In the 1990s Sandra began to work again in both television and theater projects. That’s when kidney disease reared its ugly head. When Kevin Spacey discussed doing a biopic on Bobby, Sandy was enthused but too sick to participate in the actual planning. The movie “Beyond the Sea” was released in late 2004. Sandra was admitted to the hospital for treatment and dialysis in early February but developed pneumonia and died on Sunday, February 20 th, 2005. She was 62 years old.

the gallery….

Ossie Davis

December 18th, 1917

February 11th, 2005

He was born in an era and a place where a black woman would never dare correct a white man. So when his mother went to register his birth and the man behind the counter misunderstood her, she remained silent….and R. C. Davis would always be known as Ossie. But the man Ossie had become never ceased to question or promote change…not in his name but in the attitudes behind that mistaken identity. And, along the way, he also became one of America’s most eloquent actors, notable playwrights and passionate crusader for human rights. His passing leaves a tremendous void.

Ossie was born Raiford Chatman Davis in rural Cogdell, Georgia, the oldest of 5 children for a railroad laborer and his herb doctor wife. He left home at 18, hitchhiking to Howard University in Washington, D.C. to study drama and writing. A year after he graduated, Ossie took off for New York, goals clearly in focus…to write plays and act in them. He found his niche in Harlem where the arts were gaining a new renaissance. He also found the Rose McClendon Players where he could practice his art.

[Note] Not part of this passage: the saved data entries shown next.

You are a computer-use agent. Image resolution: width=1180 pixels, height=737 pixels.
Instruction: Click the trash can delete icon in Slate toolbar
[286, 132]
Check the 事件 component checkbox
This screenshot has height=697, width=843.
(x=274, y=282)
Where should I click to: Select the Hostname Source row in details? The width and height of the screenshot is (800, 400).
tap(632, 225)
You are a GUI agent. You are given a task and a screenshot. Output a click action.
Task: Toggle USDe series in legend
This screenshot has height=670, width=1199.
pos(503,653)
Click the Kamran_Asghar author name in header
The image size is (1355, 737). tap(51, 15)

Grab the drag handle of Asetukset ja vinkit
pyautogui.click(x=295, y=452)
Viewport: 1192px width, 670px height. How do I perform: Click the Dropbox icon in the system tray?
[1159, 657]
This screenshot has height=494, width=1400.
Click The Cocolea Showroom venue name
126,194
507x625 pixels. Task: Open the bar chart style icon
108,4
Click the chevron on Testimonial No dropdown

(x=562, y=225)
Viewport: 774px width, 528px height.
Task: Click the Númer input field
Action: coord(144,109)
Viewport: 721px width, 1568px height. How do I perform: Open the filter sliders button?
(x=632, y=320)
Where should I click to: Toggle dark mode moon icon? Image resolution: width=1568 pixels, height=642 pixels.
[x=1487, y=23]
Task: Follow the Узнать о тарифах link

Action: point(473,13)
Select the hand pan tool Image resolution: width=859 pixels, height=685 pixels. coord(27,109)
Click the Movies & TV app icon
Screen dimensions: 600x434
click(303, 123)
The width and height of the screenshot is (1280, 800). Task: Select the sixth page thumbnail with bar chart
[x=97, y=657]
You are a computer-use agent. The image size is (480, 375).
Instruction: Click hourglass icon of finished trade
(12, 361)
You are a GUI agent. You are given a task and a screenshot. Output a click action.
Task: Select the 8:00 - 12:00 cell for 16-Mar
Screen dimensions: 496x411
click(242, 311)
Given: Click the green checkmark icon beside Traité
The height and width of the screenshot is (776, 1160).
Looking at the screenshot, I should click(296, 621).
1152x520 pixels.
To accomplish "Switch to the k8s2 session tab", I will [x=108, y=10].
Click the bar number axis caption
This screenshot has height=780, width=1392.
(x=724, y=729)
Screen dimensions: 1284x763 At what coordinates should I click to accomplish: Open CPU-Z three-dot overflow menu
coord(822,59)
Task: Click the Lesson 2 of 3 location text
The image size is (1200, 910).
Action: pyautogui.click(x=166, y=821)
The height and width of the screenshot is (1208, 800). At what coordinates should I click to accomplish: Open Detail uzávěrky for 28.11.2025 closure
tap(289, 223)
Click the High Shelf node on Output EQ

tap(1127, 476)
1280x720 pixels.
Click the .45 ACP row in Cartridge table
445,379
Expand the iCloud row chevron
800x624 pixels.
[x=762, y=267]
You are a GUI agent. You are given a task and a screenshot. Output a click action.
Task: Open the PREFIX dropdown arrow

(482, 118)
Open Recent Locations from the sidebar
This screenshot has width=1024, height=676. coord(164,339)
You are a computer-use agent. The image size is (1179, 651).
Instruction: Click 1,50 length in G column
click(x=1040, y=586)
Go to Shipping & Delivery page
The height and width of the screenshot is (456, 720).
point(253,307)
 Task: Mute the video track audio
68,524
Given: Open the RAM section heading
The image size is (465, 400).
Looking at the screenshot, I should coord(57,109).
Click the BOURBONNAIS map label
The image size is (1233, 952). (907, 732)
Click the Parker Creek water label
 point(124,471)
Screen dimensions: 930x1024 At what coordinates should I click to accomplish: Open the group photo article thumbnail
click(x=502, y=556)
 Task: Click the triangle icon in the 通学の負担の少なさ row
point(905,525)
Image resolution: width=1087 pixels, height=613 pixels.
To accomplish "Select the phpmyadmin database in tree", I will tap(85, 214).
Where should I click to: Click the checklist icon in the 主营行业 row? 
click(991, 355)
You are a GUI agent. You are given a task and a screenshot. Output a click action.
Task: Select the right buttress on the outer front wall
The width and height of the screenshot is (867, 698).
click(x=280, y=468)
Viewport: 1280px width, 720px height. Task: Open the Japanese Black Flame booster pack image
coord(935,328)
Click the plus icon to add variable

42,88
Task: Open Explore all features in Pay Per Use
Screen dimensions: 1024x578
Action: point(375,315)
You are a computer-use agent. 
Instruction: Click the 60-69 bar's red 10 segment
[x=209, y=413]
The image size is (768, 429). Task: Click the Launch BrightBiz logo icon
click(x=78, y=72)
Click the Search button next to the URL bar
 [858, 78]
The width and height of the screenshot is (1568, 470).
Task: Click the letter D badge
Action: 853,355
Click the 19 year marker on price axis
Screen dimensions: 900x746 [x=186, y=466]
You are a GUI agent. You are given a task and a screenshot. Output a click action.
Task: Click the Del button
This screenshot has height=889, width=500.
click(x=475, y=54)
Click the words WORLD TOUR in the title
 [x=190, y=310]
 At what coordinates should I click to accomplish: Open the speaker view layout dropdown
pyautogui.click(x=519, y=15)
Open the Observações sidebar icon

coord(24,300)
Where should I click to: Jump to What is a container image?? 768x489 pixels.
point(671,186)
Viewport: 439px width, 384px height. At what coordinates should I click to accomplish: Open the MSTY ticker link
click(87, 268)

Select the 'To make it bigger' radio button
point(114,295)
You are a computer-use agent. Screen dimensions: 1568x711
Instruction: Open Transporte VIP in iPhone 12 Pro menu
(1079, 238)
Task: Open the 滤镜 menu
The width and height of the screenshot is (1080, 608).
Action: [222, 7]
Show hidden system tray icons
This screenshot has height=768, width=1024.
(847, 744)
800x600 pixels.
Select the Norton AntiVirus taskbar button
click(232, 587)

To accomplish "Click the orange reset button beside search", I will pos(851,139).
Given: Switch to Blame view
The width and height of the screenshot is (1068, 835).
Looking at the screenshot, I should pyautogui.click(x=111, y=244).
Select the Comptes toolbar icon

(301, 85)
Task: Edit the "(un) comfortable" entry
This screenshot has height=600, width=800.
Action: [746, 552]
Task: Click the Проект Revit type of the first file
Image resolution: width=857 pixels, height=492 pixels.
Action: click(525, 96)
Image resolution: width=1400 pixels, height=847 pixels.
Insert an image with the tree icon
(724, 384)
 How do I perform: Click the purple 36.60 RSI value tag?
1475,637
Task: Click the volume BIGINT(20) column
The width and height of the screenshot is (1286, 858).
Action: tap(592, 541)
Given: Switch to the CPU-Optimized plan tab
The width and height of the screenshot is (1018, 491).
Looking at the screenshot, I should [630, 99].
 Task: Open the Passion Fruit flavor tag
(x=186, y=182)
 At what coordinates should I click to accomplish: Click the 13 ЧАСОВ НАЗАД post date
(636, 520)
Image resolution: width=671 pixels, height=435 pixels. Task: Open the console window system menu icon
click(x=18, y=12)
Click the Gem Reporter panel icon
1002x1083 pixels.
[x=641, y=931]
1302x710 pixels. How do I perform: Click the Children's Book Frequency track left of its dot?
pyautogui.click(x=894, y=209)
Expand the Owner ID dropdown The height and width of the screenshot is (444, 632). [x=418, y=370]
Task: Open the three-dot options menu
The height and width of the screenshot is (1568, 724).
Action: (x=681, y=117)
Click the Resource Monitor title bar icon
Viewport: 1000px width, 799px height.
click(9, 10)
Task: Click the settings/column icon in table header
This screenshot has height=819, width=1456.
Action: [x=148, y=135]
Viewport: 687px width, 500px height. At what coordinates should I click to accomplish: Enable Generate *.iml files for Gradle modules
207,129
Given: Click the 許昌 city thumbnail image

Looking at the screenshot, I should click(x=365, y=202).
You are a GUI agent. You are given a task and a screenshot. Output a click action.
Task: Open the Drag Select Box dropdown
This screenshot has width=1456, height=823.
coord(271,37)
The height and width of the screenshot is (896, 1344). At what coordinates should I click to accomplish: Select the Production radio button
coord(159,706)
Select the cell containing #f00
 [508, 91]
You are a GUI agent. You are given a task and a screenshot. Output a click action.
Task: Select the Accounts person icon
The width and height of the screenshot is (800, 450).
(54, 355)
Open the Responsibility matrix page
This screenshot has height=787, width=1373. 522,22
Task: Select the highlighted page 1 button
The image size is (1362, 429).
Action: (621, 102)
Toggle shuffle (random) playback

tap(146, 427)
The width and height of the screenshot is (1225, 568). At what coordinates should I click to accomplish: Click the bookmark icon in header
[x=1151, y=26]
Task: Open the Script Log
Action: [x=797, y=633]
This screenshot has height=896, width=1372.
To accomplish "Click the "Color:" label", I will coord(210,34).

Ossie spent WWII in the army working as a surgical technician in Liberia but he went back to the theater as soon as he got back in 1946. A new play titled “Jeb” was Ossie’s Broadway debut and he also met and married Ruby Ann Wallace, another cast member who was known by her stage name “Ruby Dee’. The play finally ended but his life with Ruby would go on for 56 years, a show business phenomenon.

Ossie’s theater triumphs included “Purlie Victorious”, a hit play he wrote in 1961, with Ruby “A Raisin in the Sun”, “No Time for Sergeants” and “Anna Lucasta”. His film and television work (including “Roots: The Next Generation”) ran in tandem from the mid-1950s until his last role as Judge Buchanan in Spike Lee’s “She Hate Me” last year. His memorable films with Spike Lee introduced him to a whole new generation. In 2004 Ossie and Ruby received the Kennedy Center Honors.

 

Ossie’s crusade for racial equality and human rights were more legendary than any of his work on stage or screen. Both Ruby and Ossie were under scrutiny by McCarthy’s HUAC for their attempts to end racial injustice in the film industry and Ossie was one of the 600 peaceful marchers who came under attack on an Alabama bridge on what was later called “Bloody Sunday” (March 7th, 1965).

Ossie was working on location for a new film “Retirement” when he died of apparent heart attack in his hotel room. He was 87 years old.